What the exercise asks. Read through the data and report every line in which the word "Trail" occurs.

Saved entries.
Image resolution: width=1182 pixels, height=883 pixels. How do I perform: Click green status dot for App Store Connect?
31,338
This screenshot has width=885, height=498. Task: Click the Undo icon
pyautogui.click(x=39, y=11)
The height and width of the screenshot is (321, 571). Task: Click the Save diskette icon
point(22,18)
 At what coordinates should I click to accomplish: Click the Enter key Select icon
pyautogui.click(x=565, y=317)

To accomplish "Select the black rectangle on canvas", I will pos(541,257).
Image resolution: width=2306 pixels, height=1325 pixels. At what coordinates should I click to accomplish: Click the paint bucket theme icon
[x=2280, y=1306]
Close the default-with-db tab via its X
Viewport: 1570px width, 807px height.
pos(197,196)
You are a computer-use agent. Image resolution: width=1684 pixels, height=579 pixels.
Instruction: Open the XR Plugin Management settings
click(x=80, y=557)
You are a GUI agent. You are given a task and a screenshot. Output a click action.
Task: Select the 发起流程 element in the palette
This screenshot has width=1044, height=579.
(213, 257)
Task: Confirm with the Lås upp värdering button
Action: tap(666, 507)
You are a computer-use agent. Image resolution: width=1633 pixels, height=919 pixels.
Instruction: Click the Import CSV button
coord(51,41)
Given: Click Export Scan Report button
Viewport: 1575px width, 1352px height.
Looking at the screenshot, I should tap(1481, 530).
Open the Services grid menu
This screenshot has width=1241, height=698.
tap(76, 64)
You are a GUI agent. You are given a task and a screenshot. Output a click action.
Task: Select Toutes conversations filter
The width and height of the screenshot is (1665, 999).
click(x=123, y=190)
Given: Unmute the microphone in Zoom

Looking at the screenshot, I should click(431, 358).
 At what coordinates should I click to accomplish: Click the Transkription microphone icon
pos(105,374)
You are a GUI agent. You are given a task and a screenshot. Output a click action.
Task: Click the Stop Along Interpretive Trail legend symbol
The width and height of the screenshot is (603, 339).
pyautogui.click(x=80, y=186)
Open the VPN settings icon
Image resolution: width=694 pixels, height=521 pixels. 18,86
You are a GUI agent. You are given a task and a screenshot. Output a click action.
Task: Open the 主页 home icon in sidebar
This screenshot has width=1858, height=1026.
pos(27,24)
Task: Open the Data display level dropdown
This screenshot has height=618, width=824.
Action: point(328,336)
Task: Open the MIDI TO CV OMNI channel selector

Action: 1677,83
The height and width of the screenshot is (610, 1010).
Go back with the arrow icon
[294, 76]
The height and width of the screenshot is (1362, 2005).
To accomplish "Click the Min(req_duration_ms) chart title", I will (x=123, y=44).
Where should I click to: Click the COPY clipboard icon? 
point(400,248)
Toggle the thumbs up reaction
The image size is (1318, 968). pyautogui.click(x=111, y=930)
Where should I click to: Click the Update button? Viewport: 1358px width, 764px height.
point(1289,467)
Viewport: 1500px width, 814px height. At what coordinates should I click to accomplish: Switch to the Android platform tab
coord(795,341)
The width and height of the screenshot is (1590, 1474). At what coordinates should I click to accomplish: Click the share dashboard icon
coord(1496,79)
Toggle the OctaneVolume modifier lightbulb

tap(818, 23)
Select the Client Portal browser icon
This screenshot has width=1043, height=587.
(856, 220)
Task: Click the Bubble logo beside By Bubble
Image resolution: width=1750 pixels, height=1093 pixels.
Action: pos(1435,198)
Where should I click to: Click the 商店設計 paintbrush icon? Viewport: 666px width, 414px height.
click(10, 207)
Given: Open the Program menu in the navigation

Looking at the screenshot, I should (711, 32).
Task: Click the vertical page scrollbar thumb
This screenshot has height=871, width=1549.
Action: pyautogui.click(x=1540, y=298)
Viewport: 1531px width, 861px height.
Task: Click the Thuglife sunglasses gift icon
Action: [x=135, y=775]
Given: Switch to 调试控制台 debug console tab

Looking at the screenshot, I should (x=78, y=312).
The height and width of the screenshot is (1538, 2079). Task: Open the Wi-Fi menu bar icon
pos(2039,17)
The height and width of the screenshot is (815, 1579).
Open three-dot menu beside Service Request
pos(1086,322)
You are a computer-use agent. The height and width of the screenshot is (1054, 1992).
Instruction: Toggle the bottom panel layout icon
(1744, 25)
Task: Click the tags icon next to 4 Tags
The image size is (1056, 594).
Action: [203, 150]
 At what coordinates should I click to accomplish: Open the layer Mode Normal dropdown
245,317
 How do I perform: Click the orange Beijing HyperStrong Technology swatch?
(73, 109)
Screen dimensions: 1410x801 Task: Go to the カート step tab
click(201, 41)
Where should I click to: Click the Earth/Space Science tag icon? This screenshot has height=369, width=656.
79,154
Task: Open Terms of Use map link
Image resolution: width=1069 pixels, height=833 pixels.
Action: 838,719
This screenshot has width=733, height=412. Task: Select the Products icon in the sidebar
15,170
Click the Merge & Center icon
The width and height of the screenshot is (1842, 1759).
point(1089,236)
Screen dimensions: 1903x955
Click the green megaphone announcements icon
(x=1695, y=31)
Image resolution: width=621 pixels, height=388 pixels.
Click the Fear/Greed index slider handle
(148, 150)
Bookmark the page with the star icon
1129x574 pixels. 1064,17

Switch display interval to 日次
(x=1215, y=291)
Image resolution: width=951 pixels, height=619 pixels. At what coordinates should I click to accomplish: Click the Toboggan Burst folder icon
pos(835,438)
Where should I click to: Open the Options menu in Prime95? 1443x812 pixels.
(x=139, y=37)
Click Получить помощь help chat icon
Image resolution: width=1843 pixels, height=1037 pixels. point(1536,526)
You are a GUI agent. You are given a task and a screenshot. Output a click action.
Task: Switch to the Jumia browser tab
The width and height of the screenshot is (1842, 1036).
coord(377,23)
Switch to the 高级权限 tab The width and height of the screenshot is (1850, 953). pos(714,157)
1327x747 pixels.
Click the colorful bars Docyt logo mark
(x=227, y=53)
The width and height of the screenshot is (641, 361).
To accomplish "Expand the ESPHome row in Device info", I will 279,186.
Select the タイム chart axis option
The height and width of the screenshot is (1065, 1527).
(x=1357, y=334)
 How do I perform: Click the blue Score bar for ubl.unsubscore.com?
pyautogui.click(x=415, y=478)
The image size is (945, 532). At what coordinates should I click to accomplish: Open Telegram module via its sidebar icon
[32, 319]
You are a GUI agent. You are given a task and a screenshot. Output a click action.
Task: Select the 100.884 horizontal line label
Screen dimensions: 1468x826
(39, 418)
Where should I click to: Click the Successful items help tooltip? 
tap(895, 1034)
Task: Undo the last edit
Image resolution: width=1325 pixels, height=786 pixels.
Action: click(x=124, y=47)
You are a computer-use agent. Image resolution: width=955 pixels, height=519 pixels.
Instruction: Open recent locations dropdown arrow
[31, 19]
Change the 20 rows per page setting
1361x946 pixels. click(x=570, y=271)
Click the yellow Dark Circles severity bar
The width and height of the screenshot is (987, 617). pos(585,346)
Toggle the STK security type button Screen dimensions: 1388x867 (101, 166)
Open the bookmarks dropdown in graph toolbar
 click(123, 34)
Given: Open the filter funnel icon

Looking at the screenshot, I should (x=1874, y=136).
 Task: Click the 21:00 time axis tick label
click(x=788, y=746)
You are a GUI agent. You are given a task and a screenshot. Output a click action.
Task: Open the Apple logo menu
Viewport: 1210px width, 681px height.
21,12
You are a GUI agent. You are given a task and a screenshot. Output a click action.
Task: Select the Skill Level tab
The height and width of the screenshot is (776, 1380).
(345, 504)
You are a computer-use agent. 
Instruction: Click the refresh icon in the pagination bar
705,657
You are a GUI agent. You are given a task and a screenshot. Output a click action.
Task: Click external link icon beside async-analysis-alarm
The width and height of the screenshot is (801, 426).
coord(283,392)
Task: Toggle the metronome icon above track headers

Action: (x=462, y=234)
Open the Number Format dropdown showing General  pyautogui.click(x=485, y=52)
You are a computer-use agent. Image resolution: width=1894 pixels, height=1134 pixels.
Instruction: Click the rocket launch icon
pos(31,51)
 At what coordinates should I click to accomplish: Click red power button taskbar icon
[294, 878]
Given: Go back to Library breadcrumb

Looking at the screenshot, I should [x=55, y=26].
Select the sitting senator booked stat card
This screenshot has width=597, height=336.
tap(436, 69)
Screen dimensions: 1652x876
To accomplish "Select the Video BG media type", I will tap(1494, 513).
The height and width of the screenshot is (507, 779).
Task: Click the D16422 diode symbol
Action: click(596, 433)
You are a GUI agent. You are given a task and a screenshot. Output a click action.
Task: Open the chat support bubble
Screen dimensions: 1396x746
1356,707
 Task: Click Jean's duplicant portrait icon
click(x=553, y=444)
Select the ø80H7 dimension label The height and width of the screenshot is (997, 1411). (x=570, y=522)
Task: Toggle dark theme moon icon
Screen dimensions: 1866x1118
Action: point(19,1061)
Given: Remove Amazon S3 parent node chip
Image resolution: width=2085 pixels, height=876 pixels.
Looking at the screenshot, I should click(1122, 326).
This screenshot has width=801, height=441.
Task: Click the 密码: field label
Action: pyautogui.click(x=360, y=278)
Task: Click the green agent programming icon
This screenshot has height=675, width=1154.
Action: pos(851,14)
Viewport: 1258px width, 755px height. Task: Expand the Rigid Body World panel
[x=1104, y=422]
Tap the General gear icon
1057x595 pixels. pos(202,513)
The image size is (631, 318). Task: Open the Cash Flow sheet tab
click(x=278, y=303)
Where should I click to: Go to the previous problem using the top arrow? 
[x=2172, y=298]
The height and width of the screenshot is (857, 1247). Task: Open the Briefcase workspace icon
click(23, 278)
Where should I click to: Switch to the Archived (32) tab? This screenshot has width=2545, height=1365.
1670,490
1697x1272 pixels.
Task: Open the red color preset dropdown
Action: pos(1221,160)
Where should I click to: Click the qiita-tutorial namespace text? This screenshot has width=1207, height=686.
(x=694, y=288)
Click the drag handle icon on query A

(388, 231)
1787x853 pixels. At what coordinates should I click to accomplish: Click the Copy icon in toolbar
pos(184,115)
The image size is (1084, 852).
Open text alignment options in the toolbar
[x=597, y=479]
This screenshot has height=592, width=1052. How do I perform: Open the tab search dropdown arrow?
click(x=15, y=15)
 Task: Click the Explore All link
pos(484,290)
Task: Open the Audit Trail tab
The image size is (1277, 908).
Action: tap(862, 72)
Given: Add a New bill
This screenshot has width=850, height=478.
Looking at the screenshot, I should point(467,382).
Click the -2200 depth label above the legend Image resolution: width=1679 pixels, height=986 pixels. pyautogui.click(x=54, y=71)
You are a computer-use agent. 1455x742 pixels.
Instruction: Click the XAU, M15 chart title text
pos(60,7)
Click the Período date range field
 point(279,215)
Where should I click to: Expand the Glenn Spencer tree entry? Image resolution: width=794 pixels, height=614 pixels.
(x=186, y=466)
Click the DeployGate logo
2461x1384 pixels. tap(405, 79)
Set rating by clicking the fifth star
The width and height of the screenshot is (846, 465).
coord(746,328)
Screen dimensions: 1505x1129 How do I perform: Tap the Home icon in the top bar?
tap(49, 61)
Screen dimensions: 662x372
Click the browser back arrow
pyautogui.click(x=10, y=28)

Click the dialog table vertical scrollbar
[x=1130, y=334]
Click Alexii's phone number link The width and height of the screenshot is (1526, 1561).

Exercise response.
Task: Click the Stop Along Interpretive Trail legend symbol
Task: Open the Audit Trail tab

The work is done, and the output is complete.